Press, Revolution, and Social Identities in France, 1830-1835

Press, Revolution, and Social Identities in France, 1830-1835
Author :
Publisher : Penn State University Press
Total Pages : 329
Release :
ISBN-10 : 0271021527
ISBN-13 : 9780271021522
Rating : 4/5 (27 Downloads)

Book Synopsis Press, Revolution, and Social Identities in France, 1830-1835 by : Jeremy D. Popkin

Download or read book Press, Revolution, and Social Identities in France, 1830-1835 written by Jeremy D. Popkin and published by Penn State University Press.
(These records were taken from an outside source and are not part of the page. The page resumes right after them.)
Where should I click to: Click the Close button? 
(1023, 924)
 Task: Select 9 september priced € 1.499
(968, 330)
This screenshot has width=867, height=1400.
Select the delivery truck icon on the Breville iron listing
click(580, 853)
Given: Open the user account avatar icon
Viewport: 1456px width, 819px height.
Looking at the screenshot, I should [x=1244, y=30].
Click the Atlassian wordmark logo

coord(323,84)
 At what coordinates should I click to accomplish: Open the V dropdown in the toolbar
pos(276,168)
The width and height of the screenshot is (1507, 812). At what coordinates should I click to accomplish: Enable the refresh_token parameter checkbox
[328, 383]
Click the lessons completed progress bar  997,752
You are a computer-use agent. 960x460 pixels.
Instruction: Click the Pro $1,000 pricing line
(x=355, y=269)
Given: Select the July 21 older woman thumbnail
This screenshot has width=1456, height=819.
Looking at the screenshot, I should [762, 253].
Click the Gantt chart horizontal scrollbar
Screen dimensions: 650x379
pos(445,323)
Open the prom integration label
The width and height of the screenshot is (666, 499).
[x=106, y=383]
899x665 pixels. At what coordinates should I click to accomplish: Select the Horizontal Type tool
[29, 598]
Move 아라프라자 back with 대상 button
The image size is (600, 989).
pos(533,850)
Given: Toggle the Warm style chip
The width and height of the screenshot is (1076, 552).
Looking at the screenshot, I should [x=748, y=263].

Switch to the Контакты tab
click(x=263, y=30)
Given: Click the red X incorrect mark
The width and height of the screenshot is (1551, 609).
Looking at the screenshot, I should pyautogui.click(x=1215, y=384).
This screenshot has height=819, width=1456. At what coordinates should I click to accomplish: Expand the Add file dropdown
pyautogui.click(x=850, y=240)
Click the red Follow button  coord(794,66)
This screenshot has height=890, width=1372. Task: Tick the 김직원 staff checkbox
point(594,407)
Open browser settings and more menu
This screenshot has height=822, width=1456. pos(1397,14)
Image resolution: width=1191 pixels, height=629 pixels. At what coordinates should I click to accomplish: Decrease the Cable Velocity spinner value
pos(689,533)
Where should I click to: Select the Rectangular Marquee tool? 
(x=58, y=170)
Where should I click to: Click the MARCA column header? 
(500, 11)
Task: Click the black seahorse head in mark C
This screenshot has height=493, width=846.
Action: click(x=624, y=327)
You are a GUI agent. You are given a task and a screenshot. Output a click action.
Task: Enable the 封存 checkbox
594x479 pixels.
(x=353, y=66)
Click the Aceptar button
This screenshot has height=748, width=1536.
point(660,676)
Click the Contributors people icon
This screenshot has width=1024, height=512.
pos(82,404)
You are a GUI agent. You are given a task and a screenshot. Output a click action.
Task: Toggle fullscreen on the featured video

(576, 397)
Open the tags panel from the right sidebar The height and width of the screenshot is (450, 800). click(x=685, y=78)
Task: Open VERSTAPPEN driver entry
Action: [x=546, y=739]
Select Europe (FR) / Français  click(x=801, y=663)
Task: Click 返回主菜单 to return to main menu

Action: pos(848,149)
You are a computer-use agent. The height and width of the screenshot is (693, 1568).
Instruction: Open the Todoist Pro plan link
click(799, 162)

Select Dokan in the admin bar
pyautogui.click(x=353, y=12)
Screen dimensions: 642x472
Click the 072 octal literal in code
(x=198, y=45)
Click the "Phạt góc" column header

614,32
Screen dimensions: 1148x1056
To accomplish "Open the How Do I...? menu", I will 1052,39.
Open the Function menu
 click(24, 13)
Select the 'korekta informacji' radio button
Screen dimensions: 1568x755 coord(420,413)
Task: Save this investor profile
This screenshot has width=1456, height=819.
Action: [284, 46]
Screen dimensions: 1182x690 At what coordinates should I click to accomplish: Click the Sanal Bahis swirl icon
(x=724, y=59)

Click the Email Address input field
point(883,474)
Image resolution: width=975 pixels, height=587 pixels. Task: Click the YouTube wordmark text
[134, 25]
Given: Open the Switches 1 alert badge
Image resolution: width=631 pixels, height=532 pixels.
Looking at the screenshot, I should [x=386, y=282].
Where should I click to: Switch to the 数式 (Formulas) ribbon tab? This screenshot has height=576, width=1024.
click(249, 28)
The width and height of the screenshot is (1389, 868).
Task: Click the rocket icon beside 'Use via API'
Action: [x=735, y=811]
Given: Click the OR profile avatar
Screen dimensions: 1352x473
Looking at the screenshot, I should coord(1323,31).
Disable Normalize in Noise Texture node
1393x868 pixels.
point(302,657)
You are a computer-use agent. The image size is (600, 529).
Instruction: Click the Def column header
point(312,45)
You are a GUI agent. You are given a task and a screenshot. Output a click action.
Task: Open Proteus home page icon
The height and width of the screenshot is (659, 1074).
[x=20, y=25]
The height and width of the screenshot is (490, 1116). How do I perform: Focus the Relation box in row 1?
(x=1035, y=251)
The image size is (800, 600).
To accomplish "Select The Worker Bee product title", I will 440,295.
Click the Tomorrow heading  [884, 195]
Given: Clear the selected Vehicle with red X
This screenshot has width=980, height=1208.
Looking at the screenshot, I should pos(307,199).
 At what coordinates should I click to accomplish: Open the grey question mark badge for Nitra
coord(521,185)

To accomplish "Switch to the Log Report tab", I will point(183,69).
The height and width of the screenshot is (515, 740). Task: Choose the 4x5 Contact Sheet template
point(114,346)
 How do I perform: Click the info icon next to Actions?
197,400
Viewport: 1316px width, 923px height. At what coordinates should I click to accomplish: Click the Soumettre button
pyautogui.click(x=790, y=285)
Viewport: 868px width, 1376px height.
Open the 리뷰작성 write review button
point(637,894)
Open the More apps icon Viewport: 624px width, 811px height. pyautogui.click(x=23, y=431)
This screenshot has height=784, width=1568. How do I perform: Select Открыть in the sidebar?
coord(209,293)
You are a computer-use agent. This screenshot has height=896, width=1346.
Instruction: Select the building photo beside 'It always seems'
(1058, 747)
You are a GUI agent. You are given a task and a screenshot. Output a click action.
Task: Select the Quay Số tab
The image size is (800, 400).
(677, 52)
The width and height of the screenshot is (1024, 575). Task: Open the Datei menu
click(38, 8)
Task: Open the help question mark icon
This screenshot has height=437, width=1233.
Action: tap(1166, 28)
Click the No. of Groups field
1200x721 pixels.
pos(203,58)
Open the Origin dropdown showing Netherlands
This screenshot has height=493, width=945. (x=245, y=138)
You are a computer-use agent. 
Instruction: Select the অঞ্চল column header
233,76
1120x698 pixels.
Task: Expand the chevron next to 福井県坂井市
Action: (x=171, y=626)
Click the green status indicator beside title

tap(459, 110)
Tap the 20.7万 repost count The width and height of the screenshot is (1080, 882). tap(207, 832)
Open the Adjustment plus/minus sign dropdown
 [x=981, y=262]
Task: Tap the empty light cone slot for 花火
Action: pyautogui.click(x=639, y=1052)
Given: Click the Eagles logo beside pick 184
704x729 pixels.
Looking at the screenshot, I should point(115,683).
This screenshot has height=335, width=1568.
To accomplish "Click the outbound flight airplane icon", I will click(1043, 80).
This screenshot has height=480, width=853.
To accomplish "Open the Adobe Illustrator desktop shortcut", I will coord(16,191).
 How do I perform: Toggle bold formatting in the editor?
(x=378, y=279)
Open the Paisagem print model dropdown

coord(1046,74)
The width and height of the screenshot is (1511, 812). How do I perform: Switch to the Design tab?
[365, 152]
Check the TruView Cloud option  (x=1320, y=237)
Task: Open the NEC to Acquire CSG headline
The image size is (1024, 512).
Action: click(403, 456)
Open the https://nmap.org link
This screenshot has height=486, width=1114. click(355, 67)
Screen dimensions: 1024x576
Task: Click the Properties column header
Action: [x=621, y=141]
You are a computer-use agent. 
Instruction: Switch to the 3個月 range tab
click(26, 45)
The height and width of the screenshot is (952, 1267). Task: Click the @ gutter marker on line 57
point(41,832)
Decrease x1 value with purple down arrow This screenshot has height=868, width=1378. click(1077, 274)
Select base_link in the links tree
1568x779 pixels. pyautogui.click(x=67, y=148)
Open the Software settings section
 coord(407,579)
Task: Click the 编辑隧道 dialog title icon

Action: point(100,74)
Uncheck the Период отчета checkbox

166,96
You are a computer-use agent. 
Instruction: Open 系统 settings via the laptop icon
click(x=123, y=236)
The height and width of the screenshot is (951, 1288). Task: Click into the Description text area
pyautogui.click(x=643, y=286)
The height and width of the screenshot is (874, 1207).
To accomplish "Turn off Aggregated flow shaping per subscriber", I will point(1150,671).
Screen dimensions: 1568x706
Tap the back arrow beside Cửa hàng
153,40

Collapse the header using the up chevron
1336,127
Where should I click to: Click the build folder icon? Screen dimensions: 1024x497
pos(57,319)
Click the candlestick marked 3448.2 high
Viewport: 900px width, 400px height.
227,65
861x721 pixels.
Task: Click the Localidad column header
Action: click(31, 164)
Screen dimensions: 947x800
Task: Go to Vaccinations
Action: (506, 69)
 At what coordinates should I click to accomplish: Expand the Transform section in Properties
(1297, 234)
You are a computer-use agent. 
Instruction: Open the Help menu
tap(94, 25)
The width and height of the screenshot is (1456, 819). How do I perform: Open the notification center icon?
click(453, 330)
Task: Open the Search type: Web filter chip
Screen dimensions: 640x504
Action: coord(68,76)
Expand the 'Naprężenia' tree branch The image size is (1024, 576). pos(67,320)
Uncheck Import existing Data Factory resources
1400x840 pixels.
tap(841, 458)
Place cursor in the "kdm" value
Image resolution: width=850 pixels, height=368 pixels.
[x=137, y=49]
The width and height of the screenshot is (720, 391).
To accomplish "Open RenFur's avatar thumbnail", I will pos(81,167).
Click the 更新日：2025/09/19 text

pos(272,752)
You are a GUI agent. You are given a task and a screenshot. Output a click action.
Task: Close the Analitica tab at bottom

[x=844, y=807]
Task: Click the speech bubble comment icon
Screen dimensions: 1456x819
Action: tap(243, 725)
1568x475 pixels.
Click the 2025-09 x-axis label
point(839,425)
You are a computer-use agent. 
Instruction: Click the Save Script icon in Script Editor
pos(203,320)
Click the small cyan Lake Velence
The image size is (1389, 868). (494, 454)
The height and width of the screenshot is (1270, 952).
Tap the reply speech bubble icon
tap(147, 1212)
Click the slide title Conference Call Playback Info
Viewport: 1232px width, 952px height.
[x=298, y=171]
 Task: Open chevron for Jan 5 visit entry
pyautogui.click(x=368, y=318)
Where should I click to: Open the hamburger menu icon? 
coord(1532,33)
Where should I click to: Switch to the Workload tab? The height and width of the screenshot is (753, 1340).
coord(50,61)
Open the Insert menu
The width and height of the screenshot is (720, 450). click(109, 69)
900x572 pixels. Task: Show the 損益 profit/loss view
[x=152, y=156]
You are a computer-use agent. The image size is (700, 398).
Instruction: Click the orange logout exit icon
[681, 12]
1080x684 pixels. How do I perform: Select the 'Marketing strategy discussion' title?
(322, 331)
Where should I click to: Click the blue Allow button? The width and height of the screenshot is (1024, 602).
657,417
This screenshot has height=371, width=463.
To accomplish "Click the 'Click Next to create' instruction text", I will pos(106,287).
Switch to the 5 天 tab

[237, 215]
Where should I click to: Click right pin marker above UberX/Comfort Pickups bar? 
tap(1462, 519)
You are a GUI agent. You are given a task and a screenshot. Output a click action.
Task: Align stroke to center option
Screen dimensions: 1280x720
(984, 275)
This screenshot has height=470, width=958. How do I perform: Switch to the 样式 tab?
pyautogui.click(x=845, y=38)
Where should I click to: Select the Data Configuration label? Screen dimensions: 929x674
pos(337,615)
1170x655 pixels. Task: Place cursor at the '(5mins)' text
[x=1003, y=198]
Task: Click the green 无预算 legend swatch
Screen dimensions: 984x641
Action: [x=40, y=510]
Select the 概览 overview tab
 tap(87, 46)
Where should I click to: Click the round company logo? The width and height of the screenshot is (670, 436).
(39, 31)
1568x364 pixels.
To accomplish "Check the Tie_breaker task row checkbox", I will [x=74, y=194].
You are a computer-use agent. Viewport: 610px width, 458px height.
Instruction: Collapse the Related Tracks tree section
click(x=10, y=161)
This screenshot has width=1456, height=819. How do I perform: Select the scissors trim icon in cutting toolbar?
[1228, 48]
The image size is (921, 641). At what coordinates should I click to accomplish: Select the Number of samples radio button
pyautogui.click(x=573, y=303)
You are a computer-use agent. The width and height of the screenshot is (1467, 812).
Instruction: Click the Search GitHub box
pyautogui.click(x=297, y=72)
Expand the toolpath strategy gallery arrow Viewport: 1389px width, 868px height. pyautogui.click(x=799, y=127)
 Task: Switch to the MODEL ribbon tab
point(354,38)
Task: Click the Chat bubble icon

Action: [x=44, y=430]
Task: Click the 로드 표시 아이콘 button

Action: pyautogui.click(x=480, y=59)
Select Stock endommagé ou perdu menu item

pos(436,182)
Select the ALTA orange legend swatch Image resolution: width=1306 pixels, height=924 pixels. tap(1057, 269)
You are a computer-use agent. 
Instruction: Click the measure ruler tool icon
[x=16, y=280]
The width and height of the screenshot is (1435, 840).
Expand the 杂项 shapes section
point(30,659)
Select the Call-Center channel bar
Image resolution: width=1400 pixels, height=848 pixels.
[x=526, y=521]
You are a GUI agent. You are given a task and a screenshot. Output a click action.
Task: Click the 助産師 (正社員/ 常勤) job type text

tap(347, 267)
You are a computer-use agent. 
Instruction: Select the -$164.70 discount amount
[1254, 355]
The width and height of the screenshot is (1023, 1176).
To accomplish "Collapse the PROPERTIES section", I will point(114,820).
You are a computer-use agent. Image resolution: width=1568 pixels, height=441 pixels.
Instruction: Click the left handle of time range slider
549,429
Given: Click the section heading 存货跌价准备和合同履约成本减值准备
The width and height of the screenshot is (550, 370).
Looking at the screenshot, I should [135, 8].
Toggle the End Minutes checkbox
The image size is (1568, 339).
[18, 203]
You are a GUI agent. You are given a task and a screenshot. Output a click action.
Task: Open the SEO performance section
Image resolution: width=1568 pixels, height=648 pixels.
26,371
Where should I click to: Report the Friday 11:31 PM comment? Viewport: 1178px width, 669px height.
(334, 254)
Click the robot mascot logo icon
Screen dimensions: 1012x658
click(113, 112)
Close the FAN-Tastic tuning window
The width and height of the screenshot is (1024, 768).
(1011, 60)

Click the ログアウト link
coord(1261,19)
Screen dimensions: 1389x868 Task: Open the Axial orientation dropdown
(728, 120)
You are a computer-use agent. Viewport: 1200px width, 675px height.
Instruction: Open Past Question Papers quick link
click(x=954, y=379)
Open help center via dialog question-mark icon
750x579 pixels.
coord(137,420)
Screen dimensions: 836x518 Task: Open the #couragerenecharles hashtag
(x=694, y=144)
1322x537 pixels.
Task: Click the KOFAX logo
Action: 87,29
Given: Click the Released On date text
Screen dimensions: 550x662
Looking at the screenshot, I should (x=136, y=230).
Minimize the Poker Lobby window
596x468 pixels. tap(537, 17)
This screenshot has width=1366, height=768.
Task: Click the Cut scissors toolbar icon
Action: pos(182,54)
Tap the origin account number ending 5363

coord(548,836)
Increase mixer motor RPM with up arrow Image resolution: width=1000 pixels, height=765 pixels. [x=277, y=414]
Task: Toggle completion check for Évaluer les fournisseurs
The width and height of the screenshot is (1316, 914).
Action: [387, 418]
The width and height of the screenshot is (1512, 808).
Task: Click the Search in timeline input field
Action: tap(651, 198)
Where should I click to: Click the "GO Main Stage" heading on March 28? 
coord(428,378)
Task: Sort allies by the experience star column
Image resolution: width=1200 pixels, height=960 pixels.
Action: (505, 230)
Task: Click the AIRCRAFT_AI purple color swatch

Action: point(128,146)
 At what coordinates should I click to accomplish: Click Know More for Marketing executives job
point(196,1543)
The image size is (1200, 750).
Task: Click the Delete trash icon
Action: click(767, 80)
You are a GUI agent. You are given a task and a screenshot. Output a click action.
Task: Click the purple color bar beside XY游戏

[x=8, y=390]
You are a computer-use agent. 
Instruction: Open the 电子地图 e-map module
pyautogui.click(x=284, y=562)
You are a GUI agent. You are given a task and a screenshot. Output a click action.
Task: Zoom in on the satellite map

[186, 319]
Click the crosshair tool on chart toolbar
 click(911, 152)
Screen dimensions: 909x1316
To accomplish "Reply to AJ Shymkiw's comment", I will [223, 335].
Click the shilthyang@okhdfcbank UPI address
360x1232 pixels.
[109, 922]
This book was released on 2002 with total page 329 pages. Available in PDF, EPUB and Kindle. Book excerpt: In this innovative study of the press during the French Revolutionary crisis of the early 1830s, Jeremy Popkin shows that newspapers played a crucial role in defining a new repertoire of identities&—for workers, women, and members of the middle classes&—that redefined Europe&’s public sphere. Nowhere was this process more visible than in Lyon, the great manufacturing center where the aftershocks of the July Revolution of 1830 were strongest. In July 1830 Lyon&’s population had rallied around its liberal newspaper and opposed the conservative Restoration government. In less than two years, however, Lyon&’s press and its public opinion, like those of the country as a whole, had become irrevocably fragmented. Popkin shows how the structure of the &"journalistic field&" in liberal society multiplied political conflicts and produced new tensions between the domains of politics and culture. New periodicals appeared claiming to speak for workers, for women, and for the local interests of Lyon. The public was becoming inherently plural with the emergence of new &"imagined communities&" that would dominate French public life well into the twentieth century. Jeremy Popkin is well known for his earlier studies of journalism during the eighteenth century and the French Revolution. In Press, Revolution, and Social Identities in France, he not only moves forward in time but also offers a new model for a cultural history of journalism and its relationship to literature.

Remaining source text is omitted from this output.